Louis B. Flexner, M.D., former chair of Penn’s
Department of Anatomy, became a world leader
in the study of memory. He never forgot the generosity
that allowed him to pursue a career in medicine.
Arthur K. Asbury, a longtime friend and an emeritus professor
of neurology, says of Flexner, “He was interested in helping
just as he’d been helped.”
Dr. Flexner’s benefactors were his
famous uncles, Drs. Simon and Abraham Flexner. After
four decades at Penn, Dr. Flexner and his wife, Josefa B.G. Flexner,
Ph.D., made sure that their relationship with the School of
Medicine would not end with their deaths: they left generous
charitable remainder trusts and a substantial bequest
to fund scholarship support.
Early on, Louis demonstrated an interest in health care.
At age 7, he won a writing contest on “How I Intend to
Earn My Living,” detailing his plan to cure leprosy. He
earned both his undergraduate degree and his medical
degree with financial help from his uncles. Josefa, a native
of Spain, earned her doctorate in pharmacy in Madrid and
won a scholarship to study at Johns Hopkins in 1930,
where she met Louis. The two were married in 1938.
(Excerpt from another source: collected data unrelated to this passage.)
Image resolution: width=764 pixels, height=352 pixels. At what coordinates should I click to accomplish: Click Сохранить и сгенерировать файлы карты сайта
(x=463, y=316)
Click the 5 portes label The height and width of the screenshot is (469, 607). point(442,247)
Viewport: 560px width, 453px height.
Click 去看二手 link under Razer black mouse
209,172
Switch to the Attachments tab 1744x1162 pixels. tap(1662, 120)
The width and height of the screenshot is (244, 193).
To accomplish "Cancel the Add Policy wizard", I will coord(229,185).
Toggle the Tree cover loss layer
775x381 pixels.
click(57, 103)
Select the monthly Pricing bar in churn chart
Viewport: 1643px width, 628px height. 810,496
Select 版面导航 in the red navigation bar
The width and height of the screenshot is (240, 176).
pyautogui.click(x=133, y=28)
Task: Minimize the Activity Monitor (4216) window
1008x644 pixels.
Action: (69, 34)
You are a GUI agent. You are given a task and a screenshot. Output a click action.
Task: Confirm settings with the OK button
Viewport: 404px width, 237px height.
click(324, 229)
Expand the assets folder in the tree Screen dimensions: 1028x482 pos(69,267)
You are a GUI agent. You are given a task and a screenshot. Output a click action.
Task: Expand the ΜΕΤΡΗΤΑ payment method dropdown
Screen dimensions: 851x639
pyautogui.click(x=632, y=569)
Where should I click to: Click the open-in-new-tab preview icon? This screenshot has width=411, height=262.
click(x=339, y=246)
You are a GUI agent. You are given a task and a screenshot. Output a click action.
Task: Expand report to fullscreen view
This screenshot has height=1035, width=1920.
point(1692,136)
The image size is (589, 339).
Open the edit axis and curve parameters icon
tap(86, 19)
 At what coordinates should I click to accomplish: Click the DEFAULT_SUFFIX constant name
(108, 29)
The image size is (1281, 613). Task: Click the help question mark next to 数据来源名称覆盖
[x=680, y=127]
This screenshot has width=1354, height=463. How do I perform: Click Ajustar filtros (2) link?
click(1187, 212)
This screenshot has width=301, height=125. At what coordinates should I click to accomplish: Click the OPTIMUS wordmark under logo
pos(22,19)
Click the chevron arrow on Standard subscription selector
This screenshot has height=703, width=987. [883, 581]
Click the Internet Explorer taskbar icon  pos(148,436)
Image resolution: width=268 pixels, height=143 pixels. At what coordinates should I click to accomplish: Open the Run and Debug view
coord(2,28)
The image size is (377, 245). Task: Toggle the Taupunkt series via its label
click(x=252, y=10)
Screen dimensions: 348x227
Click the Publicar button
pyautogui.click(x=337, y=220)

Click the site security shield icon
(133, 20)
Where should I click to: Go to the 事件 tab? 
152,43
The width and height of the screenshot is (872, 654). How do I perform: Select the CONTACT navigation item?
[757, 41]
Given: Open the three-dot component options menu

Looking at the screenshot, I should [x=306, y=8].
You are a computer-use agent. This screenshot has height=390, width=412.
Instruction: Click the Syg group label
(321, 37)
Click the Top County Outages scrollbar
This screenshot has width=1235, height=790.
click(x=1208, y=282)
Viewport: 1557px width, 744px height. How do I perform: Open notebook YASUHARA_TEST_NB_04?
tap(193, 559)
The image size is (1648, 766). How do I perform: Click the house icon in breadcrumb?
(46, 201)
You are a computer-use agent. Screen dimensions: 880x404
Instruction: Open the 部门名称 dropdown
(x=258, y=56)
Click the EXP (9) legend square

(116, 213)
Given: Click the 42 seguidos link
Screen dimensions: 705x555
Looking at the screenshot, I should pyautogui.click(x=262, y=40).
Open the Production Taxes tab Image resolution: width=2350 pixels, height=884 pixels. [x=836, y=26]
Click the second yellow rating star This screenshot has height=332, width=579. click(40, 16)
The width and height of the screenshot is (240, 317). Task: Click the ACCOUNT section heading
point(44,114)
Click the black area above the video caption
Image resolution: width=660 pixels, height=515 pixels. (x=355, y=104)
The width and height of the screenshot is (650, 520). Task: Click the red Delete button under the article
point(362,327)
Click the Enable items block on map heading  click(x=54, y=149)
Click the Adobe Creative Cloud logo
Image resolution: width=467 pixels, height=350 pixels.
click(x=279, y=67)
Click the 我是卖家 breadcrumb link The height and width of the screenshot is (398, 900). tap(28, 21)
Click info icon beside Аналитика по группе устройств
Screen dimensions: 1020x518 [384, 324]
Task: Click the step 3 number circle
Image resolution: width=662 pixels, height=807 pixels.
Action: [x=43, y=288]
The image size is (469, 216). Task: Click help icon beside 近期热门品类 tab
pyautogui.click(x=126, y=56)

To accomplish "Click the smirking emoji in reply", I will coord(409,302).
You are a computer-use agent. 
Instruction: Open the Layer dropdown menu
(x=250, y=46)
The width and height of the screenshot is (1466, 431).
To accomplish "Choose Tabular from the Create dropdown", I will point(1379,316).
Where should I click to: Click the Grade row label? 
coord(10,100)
In 1951, Louis came to Penn as chair of the Department of Anatomy. Soon
afterward, he founded the Institute for Neurological Sciences,
now the David Mahoney Institute. As a research
associate in the Institute, Josefa worked alongside Louis
at every point. “She made it all work,” Asbury says. “She
was the detail person.”
The couple lived frugally. “They saved their money,
knowing it would go to create this endowment for medical
education,” says Asbury. They were generous with
their time and talent, continuing to work, teach and publish
without pay for nearly 25 years past the mandatory
retirement age. Louis died in 1996 at 94; Josefa died in
2000 at 97.
Years before her death, Josefa was quoted in a Penn
publication expressing a sentiment that seems to sum up
their mutual love of medicine: “We must use our imagination
to spend that time between birth and death to do
the thing that is most satisfying for us, and, if possible, to
give satisfaction to the people around us.” The Flexners’s charitable remainder unitrusts and their sizable bequest are among the many creative gift opportunities that can benefit both the School of Medicine and its donors.